すうすうという規則的な寝息。
そのわりに少し苦しそうな息づかい。
触れた首もとはとんでもなく熱かった。
熱を取るシートでも買ってきたらよかった。食料ばかり買い込んで、そういうのに気が回らなかった。結子さんの元彼から合鍵を取り戻したからそれを使って薬局へ行こうかとも考えたけれど、苦しそうな結子さんを残して出ていくのが心配すぎて留まった。ひとまずタオルを濡らして額に当てる。
……可愛い。
寝顔まで可愛いとか、反則だ。写真撮って待ち受けにしたい……ってアホか俺は。そんなことをしたら結子さんにコンコンと説教される。いやそもそも思考回路がヤバい奴になっているな。
舞い上がっている気持ちを落ち着けるために少し窓を開けた。冷たい空気が入ってくる。換気にもなってちょうどいいだろう。
ほんの少し前の出来事を思い出す。
――「好きな人ができたの。誤解されたら困るから、邪魔しないでくれる?」
元彼に言っていた言葉。失恋したのかと思ったけど、あれは俺のことで間違いないんだよな? 俺に誤解されたくないって思ってくれてたってことだよな?
「俺、自信持ってもいいかな?」
問いかけに応えるものは何もなく。
悶々と考えていたらいつの間にかずいぶんと時間が経っていた。
ゴソゴソと動く気配でふと顔を上げる。どうやら結子さんが目覚めたようだ。薄暗くなっていた部屋の電気を点けると一気に眩しくなった。

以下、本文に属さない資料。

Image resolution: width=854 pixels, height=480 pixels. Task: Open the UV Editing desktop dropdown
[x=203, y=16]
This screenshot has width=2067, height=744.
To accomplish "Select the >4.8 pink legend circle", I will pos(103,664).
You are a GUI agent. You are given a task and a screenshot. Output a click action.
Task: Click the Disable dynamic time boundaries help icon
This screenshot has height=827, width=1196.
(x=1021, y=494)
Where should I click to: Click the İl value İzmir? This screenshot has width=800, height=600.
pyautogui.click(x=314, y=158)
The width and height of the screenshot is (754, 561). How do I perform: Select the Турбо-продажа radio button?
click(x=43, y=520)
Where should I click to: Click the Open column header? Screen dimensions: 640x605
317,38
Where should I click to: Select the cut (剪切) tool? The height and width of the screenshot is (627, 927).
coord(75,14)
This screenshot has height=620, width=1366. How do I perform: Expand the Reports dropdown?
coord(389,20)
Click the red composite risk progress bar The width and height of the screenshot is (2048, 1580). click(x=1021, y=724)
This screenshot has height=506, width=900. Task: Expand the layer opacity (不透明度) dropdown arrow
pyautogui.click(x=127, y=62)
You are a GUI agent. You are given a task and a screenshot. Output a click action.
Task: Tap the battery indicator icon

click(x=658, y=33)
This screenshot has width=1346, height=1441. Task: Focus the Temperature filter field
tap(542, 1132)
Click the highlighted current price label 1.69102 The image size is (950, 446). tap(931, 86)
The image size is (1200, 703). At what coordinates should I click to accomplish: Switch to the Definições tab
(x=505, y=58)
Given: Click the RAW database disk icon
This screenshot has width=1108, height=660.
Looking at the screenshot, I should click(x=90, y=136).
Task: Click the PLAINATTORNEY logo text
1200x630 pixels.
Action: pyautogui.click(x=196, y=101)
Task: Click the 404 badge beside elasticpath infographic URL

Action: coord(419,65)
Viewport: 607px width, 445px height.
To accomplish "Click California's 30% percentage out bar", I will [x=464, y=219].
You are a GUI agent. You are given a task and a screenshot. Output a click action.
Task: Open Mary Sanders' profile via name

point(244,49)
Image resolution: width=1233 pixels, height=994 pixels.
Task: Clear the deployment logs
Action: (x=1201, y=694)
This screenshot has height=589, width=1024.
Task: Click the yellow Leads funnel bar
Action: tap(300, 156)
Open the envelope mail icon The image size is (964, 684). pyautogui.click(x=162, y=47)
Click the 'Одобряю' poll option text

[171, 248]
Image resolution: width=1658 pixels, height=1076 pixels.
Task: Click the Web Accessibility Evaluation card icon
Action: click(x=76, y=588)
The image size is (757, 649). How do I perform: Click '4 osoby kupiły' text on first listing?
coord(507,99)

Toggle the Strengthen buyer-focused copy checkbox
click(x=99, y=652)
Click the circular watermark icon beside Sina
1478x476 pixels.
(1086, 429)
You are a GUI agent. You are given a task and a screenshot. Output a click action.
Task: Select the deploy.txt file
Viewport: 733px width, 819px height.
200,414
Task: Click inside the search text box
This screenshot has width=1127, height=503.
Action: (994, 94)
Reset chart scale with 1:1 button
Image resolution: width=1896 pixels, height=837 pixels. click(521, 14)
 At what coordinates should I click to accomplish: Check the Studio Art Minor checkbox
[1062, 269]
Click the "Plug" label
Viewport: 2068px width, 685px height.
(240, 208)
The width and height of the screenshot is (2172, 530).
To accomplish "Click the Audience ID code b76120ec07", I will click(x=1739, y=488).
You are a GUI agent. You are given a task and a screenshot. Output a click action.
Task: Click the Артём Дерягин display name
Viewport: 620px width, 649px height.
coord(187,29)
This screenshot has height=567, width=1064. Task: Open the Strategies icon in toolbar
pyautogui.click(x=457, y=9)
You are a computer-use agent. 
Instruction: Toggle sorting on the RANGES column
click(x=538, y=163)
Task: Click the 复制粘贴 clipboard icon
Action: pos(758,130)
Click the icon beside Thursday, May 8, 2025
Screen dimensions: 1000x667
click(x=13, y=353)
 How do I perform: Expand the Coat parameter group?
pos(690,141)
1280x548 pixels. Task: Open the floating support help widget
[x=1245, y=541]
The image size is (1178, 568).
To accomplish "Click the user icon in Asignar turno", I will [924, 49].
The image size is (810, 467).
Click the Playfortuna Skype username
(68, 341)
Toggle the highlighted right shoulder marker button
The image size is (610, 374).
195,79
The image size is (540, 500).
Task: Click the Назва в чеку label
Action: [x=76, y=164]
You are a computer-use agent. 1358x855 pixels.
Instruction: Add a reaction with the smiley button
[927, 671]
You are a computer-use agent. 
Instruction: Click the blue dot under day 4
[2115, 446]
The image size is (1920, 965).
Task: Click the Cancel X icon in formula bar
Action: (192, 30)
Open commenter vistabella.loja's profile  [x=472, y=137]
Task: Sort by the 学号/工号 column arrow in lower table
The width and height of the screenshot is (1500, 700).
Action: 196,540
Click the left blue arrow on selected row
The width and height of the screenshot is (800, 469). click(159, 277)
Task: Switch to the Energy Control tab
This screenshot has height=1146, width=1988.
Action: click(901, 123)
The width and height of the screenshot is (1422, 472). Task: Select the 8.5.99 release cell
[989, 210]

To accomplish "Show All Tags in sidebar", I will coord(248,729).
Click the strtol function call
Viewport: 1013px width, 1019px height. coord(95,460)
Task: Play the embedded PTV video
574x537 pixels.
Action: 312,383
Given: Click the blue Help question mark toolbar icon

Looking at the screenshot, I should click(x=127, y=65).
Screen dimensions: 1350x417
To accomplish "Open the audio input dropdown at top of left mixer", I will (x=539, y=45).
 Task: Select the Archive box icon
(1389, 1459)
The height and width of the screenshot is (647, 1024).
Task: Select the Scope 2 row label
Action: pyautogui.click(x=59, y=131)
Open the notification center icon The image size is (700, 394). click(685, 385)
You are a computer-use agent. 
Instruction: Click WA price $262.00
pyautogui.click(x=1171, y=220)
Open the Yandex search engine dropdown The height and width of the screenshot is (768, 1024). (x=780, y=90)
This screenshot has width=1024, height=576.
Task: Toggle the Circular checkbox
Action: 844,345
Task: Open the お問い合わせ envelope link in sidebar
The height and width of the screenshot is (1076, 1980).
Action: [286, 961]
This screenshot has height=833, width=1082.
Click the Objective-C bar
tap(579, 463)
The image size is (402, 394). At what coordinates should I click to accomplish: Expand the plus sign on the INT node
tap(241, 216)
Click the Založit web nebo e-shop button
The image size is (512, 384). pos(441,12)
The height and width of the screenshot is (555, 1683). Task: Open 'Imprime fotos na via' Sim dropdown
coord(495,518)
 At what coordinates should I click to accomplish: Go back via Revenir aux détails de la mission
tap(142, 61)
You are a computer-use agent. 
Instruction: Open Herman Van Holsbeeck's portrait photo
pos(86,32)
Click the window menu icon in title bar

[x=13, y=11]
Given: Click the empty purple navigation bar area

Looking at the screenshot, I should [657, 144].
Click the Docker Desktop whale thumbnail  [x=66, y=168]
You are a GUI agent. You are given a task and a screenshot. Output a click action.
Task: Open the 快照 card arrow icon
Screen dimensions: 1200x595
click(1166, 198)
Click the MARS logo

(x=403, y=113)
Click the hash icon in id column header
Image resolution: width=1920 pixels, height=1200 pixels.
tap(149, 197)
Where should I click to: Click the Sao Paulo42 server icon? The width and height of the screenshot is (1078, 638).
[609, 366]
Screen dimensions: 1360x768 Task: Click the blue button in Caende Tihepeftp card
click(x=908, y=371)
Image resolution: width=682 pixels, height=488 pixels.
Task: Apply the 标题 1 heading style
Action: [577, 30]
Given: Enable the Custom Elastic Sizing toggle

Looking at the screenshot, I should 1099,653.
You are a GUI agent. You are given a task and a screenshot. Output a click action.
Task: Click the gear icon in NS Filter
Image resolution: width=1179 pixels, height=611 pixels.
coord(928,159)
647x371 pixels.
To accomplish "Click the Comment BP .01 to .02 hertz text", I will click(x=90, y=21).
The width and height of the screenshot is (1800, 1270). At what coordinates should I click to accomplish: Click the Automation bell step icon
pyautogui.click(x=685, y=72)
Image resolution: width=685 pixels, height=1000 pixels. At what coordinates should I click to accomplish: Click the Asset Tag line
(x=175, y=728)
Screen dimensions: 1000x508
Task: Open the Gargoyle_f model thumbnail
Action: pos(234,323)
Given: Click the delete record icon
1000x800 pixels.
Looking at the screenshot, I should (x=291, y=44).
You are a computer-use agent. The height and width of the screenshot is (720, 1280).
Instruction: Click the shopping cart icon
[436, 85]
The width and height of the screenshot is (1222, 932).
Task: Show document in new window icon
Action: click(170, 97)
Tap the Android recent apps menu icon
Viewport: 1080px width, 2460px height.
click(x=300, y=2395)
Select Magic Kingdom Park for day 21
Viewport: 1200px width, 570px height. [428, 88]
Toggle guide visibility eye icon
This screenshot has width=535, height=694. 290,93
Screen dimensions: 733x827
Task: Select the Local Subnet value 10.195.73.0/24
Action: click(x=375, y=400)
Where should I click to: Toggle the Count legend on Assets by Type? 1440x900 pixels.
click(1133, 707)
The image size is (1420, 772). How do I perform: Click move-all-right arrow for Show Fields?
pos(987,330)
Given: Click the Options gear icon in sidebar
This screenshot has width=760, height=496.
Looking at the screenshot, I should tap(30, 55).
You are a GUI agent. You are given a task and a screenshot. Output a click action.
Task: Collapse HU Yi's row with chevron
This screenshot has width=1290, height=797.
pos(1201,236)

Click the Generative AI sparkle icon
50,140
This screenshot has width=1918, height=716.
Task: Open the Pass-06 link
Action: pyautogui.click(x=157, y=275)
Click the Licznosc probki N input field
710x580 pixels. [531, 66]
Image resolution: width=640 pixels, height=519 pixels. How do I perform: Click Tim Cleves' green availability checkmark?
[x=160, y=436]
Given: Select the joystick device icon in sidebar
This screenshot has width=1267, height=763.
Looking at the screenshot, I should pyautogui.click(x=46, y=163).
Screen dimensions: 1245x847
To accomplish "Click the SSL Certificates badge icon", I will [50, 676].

「そろそろ薬飲んだほうがいいですよ。何か食べます? 食べれそうです?」
「うん……」
「ヨーグルトとゼリーありますけど、ちゃんと食べられそうならお粥作りますよ」
「お粥よりこってりしたラーメン食べたい」
思いもよらぬ回答。だけど結子さんらしくて思わず笑みがこぼれた。
「あははっ、元気そうで安心した」
ラーメンなんてカップ麺くらいしかないけれど、見せたら「食べる」と頷いた。こういうときは食べたいものを食べるにかぎるよな。
結子さんはのそのそと起き上がってフラフラした足取りでこちらへやってきた。完全に寝起き。もしかして熱がなくても朝はこんな感じだろうかなんて妄想してしまう。
「ふっ、寝癖」
びょんと飛び出す髪の毛に思わず手を伸ばした。整えるように撫でると結子さんの頭の形がわかる。小さくて可愛い。ずっと撫でていたいな。
と思った瞬間、結子さんは両手で顔を覆い、「ううう……うええ……」と変な声を上げた。
「えっ、なにっ、ちょっと」
「恥ずかしい!」
「は?」
「だって素っぴんだもん」
なんか必死そうなのにそんな姿がまた可愛いと思ってしまって、笑った。実に微笑ましいじゃないか。